- Born: Israel Jaitovich Cortés 12 August 1969 (age 56) Tijuana, BC, Mexico

NASCAR Mexico Series career
- 61 races run over 8 years
- Car no., team: No. 01 (Israel Jaitovich)
- 2015 position: 23rd
- Best finish: 23rd (2015)
- First race: 2008 Puebla 150 (Puebla)
- Last race: 2015 RedCo 240 (Chiapas)
| Wins | Top tens | Poles |
| 0 | 1 | 0 |

= Israel Jaitovich =

Israel Jaitovich Cortés (born 12 August 1969 in Mexico City) is a Premios TVyNovelas award-winning Mexican actor, producer, writer and racing car driver. He produced and co-hosted the Televisa variety series Desmadruga2.
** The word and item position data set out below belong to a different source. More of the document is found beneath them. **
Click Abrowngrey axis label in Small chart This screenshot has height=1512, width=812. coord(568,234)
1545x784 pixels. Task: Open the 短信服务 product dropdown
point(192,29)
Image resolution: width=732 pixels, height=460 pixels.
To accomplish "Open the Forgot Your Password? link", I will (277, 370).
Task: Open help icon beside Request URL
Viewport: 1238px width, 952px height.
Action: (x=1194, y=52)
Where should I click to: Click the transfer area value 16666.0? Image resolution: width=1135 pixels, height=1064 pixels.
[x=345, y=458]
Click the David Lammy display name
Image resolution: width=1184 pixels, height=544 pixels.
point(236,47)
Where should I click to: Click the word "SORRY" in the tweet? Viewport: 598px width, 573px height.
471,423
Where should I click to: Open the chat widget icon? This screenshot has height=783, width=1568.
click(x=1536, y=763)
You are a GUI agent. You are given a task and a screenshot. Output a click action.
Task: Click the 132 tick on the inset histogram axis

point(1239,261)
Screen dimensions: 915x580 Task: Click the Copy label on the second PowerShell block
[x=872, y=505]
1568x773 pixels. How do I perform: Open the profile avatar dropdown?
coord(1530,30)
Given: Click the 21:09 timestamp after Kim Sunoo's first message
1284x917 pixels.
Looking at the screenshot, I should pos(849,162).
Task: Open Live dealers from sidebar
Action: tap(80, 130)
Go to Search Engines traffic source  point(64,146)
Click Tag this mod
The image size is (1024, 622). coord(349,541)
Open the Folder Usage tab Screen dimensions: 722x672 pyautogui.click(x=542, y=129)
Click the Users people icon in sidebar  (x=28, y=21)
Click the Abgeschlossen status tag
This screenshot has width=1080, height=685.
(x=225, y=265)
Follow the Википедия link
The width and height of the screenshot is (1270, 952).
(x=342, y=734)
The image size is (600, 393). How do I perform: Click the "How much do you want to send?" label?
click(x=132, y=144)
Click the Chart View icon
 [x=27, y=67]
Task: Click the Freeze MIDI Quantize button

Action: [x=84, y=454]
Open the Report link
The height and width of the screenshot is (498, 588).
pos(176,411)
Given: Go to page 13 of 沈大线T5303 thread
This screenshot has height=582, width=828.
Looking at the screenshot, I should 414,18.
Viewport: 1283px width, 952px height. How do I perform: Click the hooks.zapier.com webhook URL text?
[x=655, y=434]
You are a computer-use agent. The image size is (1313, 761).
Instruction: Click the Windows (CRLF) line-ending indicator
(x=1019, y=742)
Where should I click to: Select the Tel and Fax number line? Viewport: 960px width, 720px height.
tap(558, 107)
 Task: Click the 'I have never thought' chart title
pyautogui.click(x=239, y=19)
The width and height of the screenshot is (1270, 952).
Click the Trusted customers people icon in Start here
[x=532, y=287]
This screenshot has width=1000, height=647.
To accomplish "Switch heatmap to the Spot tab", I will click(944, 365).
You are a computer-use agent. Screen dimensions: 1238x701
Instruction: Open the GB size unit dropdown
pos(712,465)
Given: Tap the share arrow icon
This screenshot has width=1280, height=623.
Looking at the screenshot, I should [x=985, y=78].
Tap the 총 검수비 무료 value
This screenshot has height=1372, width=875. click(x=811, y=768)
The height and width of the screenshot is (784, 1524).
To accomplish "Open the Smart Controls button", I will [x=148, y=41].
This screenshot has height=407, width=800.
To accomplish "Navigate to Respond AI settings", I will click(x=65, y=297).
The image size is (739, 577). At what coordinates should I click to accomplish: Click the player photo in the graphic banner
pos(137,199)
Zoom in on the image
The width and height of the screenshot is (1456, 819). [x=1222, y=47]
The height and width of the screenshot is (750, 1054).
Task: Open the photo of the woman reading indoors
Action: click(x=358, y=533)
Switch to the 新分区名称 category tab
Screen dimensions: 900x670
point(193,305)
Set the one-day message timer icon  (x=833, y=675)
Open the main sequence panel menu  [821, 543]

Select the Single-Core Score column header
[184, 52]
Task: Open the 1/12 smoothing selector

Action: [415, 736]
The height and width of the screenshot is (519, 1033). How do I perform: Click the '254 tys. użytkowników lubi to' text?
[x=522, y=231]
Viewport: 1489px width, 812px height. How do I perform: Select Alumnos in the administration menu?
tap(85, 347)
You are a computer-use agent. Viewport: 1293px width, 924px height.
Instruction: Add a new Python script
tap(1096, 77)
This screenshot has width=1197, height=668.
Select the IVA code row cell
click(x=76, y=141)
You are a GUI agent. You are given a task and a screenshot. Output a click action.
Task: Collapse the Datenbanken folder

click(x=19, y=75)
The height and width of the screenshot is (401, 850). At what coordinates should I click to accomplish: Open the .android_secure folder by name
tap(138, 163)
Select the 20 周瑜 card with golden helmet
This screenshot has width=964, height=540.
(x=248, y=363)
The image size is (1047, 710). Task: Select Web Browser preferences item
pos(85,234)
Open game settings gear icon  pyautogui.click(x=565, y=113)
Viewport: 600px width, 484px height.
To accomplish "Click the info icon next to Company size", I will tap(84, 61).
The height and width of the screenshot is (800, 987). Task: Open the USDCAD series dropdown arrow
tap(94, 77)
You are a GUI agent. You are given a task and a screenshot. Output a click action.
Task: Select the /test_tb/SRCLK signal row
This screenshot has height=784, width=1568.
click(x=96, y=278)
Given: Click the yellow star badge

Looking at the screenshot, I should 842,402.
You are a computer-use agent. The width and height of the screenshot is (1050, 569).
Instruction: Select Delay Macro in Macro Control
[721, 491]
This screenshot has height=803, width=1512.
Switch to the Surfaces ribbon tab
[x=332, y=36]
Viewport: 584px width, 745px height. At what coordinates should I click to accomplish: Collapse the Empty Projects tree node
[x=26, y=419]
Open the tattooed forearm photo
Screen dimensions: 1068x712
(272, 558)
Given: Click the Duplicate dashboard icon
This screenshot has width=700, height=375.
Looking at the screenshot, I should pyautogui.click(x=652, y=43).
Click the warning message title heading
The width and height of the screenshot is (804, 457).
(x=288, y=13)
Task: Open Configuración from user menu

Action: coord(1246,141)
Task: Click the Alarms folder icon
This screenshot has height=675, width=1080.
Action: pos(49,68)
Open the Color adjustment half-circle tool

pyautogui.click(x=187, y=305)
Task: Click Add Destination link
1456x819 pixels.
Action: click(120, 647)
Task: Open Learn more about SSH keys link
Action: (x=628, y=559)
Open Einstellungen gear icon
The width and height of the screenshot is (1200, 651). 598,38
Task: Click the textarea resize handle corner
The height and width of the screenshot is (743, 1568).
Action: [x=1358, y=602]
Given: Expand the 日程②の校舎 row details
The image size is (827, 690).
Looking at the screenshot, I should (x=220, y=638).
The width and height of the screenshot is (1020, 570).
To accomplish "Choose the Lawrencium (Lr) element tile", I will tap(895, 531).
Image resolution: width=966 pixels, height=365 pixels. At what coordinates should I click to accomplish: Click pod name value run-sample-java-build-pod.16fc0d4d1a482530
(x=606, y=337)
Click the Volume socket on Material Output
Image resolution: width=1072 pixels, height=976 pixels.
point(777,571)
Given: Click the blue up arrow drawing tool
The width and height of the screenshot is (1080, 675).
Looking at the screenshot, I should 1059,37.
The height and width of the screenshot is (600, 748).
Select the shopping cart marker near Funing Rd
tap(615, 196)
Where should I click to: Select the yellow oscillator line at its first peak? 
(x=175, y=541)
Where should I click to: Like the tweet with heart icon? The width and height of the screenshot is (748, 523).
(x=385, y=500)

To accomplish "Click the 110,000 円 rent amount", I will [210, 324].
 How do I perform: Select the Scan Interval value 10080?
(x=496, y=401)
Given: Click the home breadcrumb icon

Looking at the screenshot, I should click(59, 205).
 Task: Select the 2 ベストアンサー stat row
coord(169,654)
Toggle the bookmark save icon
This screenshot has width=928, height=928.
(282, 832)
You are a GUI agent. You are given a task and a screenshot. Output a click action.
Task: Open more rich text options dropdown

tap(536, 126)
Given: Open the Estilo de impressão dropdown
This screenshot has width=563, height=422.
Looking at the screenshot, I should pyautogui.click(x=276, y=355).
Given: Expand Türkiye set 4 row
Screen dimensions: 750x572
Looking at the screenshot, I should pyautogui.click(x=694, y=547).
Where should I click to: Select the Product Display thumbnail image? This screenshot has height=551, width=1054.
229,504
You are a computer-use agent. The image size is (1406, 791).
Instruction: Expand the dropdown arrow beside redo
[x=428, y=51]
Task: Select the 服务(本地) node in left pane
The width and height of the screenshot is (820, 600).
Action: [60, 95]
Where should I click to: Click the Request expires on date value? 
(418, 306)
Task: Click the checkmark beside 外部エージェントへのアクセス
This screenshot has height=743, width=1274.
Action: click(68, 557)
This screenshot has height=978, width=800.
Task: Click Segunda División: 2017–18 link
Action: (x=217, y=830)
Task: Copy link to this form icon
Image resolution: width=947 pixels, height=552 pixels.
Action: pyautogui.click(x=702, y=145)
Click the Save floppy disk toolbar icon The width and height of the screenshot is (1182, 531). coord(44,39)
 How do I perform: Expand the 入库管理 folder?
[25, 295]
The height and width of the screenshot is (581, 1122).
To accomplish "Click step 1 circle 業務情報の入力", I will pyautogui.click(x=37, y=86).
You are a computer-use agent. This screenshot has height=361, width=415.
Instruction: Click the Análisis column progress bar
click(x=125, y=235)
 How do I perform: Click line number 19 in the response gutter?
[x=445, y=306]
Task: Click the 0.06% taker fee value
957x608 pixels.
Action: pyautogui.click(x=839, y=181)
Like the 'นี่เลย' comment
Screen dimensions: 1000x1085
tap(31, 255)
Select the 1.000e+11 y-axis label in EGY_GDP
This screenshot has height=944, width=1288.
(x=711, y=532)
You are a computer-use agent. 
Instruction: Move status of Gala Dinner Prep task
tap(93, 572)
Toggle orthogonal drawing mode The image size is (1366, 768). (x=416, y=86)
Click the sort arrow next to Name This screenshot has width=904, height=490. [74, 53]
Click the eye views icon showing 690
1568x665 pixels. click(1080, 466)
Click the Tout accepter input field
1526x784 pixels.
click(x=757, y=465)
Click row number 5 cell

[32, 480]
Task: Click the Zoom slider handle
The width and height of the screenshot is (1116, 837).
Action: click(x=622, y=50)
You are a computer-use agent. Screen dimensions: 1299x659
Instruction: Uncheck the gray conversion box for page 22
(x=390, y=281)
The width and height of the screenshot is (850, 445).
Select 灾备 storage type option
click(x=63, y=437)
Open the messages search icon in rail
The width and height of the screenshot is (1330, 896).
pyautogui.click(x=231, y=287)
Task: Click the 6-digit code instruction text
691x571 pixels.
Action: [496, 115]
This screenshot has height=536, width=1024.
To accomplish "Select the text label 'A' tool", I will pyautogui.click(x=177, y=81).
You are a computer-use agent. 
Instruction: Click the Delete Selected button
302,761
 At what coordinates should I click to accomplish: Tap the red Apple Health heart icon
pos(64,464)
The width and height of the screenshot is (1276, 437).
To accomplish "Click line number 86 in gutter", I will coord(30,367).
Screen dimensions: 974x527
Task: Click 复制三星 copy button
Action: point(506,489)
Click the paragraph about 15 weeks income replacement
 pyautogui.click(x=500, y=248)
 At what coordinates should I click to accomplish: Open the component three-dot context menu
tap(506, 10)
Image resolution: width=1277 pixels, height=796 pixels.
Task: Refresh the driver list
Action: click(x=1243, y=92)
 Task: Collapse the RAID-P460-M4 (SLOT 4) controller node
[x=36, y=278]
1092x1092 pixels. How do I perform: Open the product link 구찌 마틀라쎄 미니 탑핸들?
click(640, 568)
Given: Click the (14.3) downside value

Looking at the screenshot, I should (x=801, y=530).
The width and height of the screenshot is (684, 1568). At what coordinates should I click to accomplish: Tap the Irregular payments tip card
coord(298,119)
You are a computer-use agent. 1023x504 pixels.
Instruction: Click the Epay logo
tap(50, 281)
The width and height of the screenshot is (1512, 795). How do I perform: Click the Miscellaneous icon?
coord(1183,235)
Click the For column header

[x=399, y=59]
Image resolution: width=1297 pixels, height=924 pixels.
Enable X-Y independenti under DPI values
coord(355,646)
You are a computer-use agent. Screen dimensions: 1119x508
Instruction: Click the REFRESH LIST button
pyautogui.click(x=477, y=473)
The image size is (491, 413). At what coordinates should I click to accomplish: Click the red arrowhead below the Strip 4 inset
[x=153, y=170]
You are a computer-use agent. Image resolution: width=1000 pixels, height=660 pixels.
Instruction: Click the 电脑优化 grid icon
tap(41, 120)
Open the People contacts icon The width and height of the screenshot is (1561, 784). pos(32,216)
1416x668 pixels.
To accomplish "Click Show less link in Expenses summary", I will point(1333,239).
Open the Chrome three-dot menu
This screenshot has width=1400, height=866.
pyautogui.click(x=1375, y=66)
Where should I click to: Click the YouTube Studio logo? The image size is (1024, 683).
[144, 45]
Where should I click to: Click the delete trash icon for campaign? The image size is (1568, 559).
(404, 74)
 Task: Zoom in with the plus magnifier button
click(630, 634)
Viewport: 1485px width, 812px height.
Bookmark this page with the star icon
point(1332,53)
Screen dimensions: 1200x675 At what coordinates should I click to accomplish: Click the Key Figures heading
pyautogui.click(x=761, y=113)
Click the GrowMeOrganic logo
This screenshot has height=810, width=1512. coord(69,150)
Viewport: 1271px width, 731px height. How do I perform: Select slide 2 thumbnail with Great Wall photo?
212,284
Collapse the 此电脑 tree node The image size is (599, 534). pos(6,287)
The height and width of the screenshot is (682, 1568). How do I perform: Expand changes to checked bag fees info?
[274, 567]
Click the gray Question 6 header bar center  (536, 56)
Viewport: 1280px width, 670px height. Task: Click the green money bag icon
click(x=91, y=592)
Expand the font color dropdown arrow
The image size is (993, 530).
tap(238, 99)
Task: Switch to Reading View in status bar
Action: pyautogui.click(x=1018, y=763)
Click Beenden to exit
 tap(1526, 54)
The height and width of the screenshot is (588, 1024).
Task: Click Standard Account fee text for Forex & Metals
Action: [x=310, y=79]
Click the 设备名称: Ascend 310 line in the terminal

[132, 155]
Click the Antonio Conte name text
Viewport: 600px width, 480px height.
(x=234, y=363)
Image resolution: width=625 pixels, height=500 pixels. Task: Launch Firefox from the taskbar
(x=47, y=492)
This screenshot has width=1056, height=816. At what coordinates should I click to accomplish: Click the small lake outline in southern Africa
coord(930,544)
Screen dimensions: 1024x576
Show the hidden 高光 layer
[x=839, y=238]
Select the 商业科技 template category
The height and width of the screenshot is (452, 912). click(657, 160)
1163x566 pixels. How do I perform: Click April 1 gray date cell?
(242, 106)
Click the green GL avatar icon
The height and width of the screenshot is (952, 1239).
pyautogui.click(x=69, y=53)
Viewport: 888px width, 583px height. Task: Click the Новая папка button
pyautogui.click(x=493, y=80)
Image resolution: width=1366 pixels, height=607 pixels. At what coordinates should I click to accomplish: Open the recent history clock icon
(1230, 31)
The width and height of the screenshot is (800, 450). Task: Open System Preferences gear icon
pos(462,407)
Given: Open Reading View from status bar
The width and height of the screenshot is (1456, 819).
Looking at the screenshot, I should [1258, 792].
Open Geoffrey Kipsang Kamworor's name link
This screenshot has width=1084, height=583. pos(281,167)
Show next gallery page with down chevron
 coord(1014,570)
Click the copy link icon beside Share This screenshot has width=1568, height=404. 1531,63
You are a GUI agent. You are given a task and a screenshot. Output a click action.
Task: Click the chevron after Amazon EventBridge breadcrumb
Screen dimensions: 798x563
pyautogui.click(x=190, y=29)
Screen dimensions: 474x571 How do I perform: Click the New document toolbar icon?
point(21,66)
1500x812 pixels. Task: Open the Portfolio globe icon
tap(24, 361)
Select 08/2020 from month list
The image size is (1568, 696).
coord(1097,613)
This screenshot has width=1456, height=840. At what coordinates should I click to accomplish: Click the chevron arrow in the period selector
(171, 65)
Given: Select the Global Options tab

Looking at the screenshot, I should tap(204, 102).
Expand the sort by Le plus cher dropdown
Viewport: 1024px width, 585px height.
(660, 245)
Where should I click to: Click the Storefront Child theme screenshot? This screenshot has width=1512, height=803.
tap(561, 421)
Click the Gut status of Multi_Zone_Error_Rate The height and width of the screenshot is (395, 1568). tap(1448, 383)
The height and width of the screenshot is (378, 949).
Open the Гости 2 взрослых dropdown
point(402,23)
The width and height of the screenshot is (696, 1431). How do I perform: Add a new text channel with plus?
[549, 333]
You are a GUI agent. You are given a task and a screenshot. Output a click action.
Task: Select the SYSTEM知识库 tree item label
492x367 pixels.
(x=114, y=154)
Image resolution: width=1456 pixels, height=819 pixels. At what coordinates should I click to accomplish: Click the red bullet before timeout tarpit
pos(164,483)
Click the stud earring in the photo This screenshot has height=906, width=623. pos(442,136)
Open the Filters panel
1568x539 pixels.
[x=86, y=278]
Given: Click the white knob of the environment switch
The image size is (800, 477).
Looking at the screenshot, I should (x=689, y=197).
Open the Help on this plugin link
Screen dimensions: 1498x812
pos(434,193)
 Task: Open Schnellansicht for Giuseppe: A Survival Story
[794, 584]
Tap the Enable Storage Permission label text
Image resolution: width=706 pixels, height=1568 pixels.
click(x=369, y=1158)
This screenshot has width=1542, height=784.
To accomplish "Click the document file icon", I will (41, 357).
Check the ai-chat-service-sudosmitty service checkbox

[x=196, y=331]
Jaitovich began his acting career in 1991, in the role of Nicolas on the telenovela Capricho, and has appeared on further Televisa programs, some of which have aired on Univision in the United States. His other Televisa appearances, mostly on the Canal de las Estrellas, were in Amada Enemiga, La Mentira, Infierno en el Paraiso, and Otro Rollo.

In 2003 he was given his own television series, El Bano, his debut as a producer. Desmadruga2, his most notable television, series premiered in 2007. This series received a Premios TVyNovelas award for Best Entertainment Program and has continues to broadcast on the Canal de Las Estrellas in Mexico and Univision in the U.S.

Jaitovich is also a racing car driver, and currently drives the No. 01 car in the NASCAR Mexico Series. Previously he raced in the Mexican Formula Three, and was a motorcycling racing champion. He is also involved in charitable events.

Jaitovich currently resides in Mexico City.